Sadly, there is no specific diagnostic test or technique to detect this type of cough. Although, its diagnosis is not a big challenge. We might need special testing procedures in the future to find more accurate results.

A  physician may ask you a few questions about your condition. Describing your signs and symptoms in detail will help the healthcare provider assist you accordingly. 

It is essential to identify and point out the reason behind the trigger, whether it be chemical, physiological, thermal, or mechanical stimuli.  This information may be fundamental to diagnose the issue efficiently.

Often, simple cough sensitivity tests help in screening, such as by inhaling citric acid (vitamin C) or capsaicin (the active ingredient of chili pepper).

Treatment of Cough Hypersensitivity Syndrome

Involving treatment of speech pathology can aid in laryngeal dysfunction. 
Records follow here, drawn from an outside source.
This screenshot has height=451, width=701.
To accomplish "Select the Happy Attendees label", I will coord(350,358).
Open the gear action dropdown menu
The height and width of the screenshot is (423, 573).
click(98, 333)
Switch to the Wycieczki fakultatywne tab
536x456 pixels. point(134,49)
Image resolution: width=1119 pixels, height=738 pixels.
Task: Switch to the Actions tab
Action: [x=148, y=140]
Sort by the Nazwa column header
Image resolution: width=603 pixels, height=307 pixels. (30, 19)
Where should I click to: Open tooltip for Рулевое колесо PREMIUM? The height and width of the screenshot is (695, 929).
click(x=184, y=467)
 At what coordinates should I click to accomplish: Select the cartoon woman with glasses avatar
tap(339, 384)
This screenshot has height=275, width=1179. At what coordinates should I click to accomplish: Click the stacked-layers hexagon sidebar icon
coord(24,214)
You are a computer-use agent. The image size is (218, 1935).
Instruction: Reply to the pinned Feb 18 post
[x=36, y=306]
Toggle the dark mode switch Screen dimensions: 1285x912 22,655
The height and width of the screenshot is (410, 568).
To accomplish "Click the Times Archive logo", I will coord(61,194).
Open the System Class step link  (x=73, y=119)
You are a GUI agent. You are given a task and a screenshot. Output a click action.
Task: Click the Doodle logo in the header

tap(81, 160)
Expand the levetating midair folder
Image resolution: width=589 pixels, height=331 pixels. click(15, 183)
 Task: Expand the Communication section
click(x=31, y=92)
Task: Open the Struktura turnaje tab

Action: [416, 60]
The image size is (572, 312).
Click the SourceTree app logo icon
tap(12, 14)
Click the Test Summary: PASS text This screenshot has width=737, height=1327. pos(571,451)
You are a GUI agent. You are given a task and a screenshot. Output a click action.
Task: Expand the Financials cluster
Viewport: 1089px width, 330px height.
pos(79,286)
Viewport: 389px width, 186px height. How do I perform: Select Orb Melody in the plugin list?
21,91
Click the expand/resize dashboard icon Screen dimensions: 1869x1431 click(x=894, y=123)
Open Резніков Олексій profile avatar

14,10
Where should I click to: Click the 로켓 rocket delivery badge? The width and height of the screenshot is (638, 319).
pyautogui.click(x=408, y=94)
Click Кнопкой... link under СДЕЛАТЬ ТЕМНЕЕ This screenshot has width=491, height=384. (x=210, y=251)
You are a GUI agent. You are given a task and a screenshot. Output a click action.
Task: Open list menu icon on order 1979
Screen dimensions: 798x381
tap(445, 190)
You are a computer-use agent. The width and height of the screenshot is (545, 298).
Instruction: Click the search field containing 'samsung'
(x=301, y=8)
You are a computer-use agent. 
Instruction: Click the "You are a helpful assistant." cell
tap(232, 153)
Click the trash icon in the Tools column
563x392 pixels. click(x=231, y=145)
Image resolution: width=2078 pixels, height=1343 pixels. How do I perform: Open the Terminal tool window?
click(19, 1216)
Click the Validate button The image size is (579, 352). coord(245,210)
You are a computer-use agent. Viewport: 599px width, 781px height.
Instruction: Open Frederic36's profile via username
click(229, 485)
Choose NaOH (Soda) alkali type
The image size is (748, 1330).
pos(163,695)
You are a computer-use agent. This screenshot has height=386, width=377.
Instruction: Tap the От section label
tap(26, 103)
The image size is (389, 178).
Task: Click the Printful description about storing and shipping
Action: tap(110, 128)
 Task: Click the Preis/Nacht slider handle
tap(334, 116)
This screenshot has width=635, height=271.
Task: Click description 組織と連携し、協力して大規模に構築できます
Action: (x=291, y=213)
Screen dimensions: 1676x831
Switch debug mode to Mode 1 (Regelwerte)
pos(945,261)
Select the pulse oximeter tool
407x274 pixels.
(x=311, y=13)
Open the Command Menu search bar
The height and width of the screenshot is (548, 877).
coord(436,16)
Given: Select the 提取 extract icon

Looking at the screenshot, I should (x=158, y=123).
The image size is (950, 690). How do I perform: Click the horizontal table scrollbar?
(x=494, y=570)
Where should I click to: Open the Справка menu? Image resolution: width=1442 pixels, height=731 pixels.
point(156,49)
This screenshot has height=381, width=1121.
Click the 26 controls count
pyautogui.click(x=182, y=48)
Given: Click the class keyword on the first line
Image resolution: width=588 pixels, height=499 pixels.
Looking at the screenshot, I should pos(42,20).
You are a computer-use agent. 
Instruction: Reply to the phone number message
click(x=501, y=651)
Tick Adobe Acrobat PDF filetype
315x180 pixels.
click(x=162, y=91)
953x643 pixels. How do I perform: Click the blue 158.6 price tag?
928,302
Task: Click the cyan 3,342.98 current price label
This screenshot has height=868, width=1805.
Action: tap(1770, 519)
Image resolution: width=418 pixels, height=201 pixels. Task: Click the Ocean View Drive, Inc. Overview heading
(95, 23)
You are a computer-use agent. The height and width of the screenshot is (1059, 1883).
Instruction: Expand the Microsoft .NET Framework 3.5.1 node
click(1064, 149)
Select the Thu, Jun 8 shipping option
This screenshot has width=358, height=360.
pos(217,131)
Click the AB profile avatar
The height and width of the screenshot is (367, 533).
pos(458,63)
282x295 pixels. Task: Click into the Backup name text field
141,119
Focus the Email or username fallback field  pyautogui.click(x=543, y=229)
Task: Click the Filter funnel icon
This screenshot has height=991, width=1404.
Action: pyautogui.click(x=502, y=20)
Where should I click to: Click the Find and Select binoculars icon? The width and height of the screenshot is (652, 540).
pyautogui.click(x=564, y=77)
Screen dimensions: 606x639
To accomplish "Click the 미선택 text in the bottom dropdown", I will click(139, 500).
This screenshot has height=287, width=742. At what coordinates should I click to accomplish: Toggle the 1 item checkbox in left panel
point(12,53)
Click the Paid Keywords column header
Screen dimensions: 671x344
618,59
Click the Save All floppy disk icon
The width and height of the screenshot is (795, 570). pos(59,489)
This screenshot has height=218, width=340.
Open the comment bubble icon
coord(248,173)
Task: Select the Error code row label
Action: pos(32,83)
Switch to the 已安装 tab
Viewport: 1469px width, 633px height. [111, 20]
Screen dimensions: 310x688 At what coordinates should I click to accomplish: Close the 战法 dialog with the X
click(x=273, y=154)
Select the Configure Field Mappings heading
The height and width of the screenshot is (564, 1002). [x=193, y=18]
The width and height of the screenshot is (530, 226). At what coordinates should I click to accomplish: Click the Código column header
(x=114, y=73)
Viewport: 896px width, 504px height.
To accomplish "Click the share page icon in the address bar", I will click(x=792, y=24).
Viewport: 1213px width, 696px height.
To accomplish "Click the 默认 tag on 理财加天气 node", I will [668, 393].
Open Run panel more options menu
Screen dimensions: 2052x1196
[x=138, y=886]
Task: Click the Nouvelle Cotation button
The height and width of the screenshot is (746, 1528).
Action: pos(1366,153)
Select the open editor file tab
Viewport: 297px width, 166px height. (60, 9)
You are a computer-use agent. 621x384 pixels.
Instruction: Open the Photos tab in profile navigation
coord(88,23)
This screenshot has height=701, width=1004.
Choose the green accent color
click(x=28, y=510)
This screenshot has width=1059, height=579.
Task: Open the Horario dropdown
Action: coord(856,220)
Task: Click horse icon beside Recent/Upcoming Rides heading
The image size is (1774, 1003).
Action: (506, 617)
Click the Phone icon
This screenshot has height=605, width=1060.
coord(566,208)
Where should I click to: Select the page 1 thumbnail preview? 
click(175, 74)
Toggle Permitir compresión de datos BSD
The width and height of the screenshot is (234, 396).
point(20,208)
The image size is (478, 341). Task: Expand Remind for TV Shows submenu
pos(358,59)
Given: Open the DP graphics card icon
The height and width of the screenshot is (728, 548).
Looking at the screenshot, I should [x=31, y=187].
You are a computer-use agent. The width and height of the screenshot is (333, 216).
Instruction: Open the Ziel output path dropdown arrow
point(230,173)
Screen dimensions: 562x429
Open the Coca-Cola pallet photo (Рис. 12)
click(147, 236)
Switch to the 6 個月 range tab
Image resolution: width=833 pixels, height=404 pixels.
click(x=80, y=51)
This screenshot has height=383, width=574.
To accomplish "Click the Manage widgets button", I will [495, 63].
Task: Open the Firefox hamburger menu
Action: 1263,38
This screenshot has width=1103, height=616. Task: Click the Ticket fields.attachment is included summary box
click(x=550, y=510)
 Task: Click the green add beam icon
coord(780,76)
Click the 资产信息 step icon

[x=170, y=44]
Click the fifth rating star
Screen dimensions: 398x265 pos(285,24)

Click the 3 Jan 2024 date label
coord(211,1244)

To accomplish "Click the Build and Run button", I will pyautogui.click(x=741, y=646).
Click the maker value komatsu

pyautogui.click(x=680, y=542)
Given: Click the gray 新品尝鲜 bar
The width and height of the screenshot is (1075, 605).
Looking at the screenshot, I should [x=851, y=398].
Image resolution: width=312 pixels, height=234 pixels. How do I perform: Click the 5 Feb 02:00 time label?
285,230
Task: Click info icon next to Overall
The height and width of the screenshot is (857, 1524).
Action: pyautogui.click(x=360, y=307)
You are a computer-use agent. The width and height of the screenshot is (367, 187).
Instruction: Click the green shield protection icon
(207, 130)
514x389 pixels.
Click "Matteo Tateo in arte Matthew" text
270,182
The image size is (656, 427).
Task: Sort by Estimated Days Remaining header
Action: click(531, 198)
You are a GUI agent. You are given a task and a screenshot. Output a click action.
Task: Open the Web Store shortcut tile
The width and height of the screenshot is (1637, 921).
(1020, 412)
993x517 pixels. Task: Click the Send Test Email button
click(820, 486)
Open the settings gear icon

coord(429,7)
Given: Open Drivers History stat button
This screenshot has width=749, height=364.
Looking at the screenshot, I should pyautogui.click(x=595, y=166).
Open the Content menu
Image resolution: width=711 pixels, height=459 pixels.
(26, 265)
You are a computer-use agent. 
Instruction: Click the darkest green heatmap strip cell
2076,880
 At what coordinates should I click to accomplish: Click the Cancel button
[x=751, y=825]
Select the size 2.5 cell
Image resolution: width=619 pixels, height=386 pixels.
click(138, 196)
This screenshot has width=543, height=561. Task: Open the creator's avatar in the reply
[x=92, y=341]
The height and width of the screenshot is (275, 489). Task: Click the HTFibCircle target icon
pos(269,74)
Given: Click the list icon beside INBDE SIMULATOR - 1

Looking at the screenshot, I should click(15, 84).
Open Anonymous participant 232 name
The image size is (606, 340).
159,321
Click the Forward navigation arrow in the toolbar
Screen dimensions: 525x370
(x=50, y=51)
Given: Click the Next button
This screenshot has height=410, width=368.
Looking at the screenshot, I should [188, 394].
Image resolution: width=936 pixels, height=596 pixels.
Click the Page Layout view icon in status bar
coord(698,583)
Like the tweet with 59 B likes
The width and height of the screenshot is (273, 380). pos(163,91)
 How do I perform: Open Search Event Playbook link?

Drugs such as amitriptyline and gabapentin treat chronic pain. They also act as antitussive agents. In addition, randomized clinical studies have demonstrated gabapentin medicine as effective against chronic coughing patients having laryngeal sensory neural damage.

Overview

To date, researchers have not produced as many studies about chronic hypersensitivity syndrome as would be ideal for substantially advancing the field. Therefore, more research is needed, especially in identifying approaches to improve outcomes of patients with cough hypersensitivity syndrome.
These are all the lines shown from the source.